--- START ---

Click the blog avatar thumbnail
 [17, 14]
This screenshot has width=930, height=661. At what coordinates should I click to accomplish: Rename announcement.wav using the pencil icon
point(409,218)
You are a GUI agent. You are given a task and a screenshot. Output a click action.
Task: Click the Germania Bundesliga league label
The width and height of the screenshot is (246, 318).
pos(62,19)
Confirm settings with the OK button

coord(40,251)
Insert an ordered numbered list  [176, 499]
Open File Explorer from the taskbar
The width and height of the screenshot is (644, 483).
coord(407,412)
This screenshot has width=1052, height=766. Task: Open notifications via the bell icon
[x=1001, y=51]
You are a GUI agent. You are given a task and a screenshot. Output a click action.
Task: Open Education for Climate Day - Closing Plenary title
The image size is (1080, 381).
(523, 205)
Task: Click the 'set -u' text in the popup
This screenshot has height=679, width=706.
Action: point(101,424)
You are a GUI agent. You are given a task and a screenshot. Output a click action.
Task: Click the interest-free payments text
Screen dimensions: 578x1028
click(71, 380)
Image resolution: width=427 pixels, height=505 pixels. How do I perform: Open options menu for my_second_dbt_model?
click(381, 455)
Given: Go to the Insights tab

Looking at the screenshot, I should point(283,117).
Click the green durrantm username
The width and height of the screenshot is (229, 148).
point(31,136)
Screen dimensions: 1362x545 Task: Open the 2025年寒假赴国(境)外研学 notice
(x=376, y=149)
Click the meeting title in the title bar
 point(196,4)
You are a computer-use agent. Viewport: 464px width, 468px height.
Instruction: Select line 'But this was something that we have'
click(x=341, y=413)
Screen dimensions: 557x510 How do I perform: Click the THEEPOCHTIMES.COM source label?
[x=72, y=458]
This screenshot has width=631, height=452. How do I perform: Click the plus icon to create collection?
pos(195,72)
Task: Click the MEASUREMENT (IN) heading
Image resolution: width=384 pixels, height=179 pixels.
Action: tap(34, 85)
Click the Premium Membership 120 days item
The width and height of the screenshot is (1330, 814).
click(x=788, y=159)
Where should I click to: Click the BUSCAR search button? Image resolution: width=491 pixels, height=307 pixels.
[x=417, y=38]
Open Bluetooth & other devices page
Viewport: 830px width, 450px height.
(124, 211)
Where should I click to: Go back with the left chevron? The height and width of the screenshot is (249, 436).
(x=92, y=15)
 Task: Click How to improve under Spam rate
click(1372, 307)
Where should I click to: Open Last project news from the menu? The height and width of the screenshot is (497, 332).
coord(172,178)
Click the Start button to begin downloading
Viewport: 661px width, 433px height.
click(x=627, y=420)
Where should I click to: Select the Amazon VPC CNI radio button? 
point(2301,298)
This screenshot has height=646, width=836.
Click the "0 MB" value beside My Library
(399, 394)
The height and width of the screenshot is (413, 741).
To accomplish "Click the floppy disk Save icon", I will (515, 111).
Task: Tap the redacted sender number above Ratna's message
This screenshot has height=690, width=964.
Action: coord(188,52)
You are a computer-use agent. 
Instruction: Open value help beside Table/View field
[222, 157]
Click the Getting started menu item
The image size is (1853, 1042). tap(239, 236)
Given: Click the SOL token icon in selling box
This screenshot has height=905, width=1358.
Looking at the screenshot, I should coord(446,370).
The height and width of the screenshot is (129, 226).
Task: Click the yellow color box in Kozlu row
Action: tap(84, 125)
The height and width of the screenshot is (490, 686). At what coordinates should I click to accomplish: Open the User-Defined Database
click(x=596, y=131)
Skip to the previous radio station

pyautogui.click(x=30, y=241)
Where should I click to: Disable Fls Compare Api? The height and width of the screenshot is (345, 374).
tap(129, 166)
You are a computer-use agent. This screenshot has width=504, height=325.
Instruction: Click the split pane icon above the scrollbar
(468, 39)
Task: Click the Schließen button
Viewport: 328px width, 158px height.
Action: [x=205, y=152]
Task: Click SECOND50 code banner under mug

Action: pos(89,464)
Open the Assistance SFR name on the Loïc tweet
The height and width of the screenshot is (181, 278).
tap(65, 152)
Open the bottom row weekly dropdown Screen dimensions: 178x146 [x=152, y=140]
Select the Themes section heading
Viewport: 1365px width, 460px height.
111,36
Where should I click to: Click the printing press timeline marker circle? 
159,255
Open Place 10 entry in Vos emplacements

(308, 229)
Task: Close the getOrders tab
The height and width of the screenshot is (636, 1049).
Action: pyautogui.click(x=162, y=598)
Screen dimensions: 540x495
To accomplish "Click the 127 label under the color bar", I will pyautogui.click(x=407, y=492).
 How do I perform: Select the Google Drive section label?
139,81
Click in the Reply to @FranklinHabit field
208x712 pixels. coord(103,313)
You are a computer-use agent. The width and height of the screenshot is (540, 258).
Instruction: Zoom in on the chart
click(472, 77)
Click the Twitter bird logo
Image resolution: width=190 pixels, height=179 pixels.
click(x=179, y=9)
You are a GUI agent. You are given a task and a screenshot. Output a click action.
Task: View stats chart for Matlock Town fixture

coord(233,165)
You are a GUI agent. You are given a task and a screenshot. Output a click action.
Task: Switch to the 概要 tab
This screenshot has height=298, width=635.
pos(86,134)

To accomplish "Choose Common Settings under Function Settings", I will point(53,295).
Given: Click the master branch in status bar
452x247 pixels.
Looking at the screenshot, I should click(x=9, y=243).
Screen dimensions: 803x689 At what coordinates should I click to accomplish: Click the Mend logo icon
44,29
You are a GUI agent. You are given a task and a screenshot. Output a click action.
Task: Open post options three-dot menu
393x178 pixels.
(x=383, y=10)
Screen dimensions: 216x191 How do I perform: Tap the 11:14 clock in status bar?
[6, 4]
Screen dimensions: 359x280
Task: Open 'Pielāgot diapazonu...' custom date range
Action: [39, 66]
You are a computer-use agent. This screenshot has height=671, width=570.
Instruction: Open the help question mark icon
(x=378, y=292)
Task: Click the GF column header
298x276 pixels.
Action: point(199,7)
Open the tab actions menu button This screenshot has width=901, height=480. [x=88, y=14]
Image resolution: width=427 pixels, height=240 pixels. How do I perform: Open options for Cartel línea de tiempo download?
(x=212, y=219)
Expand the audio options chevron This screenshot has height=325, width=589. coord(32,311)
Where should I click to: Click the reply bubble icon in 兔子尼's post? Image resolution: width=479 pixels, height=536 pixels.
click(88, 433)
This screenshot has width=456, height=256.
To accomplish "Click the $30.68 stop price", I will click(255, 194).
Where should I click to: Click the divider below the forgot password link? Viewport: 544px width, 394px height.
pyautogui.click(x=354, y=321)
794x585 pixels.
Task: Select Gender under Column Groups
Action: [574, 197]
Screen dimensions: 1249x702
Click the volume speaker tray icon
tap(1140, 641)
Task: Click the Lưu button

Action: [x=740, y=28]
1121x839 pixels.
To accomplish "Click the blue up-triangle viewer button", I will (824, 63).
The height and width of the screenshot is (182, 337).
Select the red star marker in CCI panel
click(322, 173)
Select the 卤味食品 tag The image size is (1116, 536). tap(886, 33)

--- END ---

**TASK DIRECTIONS**
Give back the material above in full, exactly as it reads.

**SOLUTION BELOW**
Click the blog avatar thumbnail
 [17, 14]
This screenshot has width=930, height=661. At what coordinates should I click to accomplish: Rename announcement.wav using the pencil icon
point(409,218)
You are a GUI agent. You are given a task and a screenshot. Output a click action.
Task: Click the Germania Bundesliga league label
The width and height of the screenshot is (246, 318).
pos(62,19)
Confirm settings with the OK button

coord(40,251)
Insert an ordered numbered list  [176, 499]
Open File Explorer from the taskbar
The width and height of the screenshot is (644, 483).
coord(407,412)
This screenshot has width=1052, height=766. Task: Open notifications via the bell icon
[x=1001, y=51]
You are a GUI agent. You are given a task and a screenshot. Output a click action.
Task: Open Education for Climate Day - Closing Plenary title
The image size is (1080, 381).
(523, 205)
Task: Click the 'set -u' text in the popup
This screenshot has height=679, width=706.
Action: point(101,424)
You are a GUI agent. You are given a task and a screenshot. Output a click action.
Task: Click the interest-free payments text
Screen dimensions: 578x1028
click(71, 380)
Image resolution: width=427 pixels, height=505 pixels. How do I perform: Open options menu for my_second_dbt_model?
click(381, 455)
Given: Go to the Insights tab

Looking at the screenshot, I should point(283,117).
Click the green durrantm username
The width and height of the screenshot is (229, 148).
point(31,136)
Screen dimensions: 1362x545 Task: Open the 2025年寒假赴国(境)外研学 notice
(x=376, y=149)
Click the meeting title in the title bar
 point(196,4)
You are a computer-use agent. Viewport: 464px width, 468px height.
Instruction: Select line 'But this was something that we have'
click(x=341, y=413)
Screen dimensions: 557x510 How do I perform: Click the THEEPOCHTIMES.COM source label?
[x=72, y=458]
This screenshot has width=631, height=452. How do I perform: Click the plus icon to create collection?
pos(195,72)
Task: Click the MEASUREMENT (IN) heading
Image resolution: width=384 pixels, height=179 pixels.
Action: tap(34, 85)
Click the Premium Membership 120 days item
The width and height of the screenshot is (1330, 814).
click(x=788, y=159)
Where should I click to: Click the BUSCAR search button? Image resolution: width=491 pixels, height=307 pixels.
[x=417, y=38]
Open Bluetooth & other devices page
Viewport: 830px width, 450px height.
(124, 211)
Where should I click to: Go back with the left chevron? The height and width of the screenshot is (249, 436).
(x=92, y=15)
 Task: Click How to improve under Spam rate
click(1372, 307)
Where should I click to: Open Last project news from the menu? The height and width of the screenshot is (497, 332).
coord(172,178)
Click the Start button to begin downloading
Viewport: 661px width, 433px height.
click(x=627, y=420)
Where should I click to: Select the Amazon VPC CNI radio button? 
point(2301,298)
This screenshot has height=646, width=836.
Click the "0 MB" value beside My Library
(399, 394)
The height and width of the screenshot is (413, 741).
To accomplish "Click the floppy disk Save icon", I will (515, 111).
Task: Tap the redacted sender number above Ratna's message
This screenshot has height=690, width=964.
Action: coord(188,52)
You are a computer-use agent. 
Instruction: Open value help beside Table/View field
[222, 157]
Click the Getting started menu item
The image size is (1853, 1042). tap(239, 236)
Given: Click the SOL token icon in selling box
This screenshot has height=905, width=1358.
Looking at the screenshot, I should coord(446,370).
The height and width of the screenshot is (129, 226).
Task: Click the yellow color box in Kozlu row
Action: tap(84, 125)
The height and width of the screenshot is (490, 686). At what coordinates should I click to accomplish: Open the User-Defined Database
click(x=596, y=131)
Skip to the previous radio station

pyautogui.click(x=30, y=241)
Where should I click to: Disable Fls Compare Api? The height and width of the screenshot is (345, 374).
tap(129, 166)
You are a computer-use agent. This screenshot has width=504, height=325.
Instruction: Click the split pane icon above the scrollbar
(468, 39)
Task: Click the Schließen button
Viewport: 328px width, 158px height.
Action: [x=205, y=152]
Task: Click SECOND50 code banner under mug

Action: pos(89,464)
Open the Assistance SFR name on the Loïc tweet
The height and width of the screenshot is (181, 278).
tap(65, 152)
Open the bottom row weekly dropdown Screen dimensions: 178x146 [x=152, y=140]
Select the Themes section heading
Viewport: 1365px width, 460px height.
111,36
Where should I click to: Click the printing press timeline marker circle? 
159,255
Open Place 10 entry in Vos emplacements

(308, 229)
Task: Close the getOrders tab
The height and width of the screenshot is (636, 1049).
Action: pyautogui.click(x=162, y=598)
Screen dimensions: 540x495
To accomplish "Click the 127 label under the color bar", I will pyautogui.click(x=407, y=492).
 How do I perform: Select the Google Drive section label?
139,81
Click in the Reply to @FranklinHabit field
208x712 pixels. coord(103,313)
You are a computer-use agent. The width and height of the screenshot is (540, 258).
Instruction: Zoom in on the chart
click(472, 77)
Click the Twitter bird logo
Image resolution: width=190 pixels, height=179 pixels.
click(x=179, y=9)
You are a GUI agent. You are given a task and a screenshot. Output a click action.
Task: View stats chart for Matlock Town fixture

coord(233,165)
You are a GUI agent. You are given a task and a screenshot. Output a click action.
Task: Switch to the 概要 tab
This screenshot has height=298, width=635.
pos(86,134)

To accomplish "Choose Common Settings under Function Settings", I will point(53,295).
Given: Click the master branch in status bar
452x247 pixels.
Looking at the screenshot, I should click(x=9, y=243).
Screen dimensions: 803x689 At what coordinates should I click to accomplish: Click the Mend logo icon
44,29
You are a GUI agent. You are given a task and a screenshot. Output a click action.
Task: Open post options three-dot menu
393x178 pixels.
(x=383, y=10)
Screen dimensions: 216x191 How do I perform: Tap the 11:14 clock in status bar?
[6, 4]
Screen dimensions: 359x280
Task: Open 'Pielāgot diapazonu...' custom date range
Action: [39, 66]
You are a computer-use agent. This screenshot has height=671, width=570.
Instruction: Open the help question mark icon
(x=378, y=292)
Task: Click the GF column header
298x276 pixels.
Action: point(199,7)
Open the tab actions menu button This screenshot has width=901, height=480. [x=88, y=14]
Image resolution: width=427 pixels, height=240 pixels. How do I perform: Open options for Cartel línea de tiempo download?
(x=212, y=219)
Expand the audio options chevron This screenshot has height=325, width=589. coord(32,311)
Where should I click to: Click the reply bubble icon in 兔子尼's post? Image resolution: width=479 pixels, height=536 pixels.
click(88, 433)
This screenshot has width=456, height=256.
To accomplish "Click the $30.68 stop price", I will click(255, 194).
Where should I click to: Click the divider below the forgot password link? Viewport: 544px width, 394px height.
pyautogui.click(x=354, y=321)
794x585 pixels.
Task: Select Gender under Column Groups
Action: [574, 197]
Screen dimensions: 1249x702
Click the volume speaker tray icon
tap(1140, 641)
Task: Click the Lưu button

Action: [x=740, y=28]
1121x839 pixels.
To accomplish "Click the blue up-triangle viewer button", I will (824, 63).
The height and width of the screenshot is (182, 337).
Select the red star marker in CCI panel
click(322, 173)
Select the 卤味食品 tag The image size is (1116, 536). tap(886, 33)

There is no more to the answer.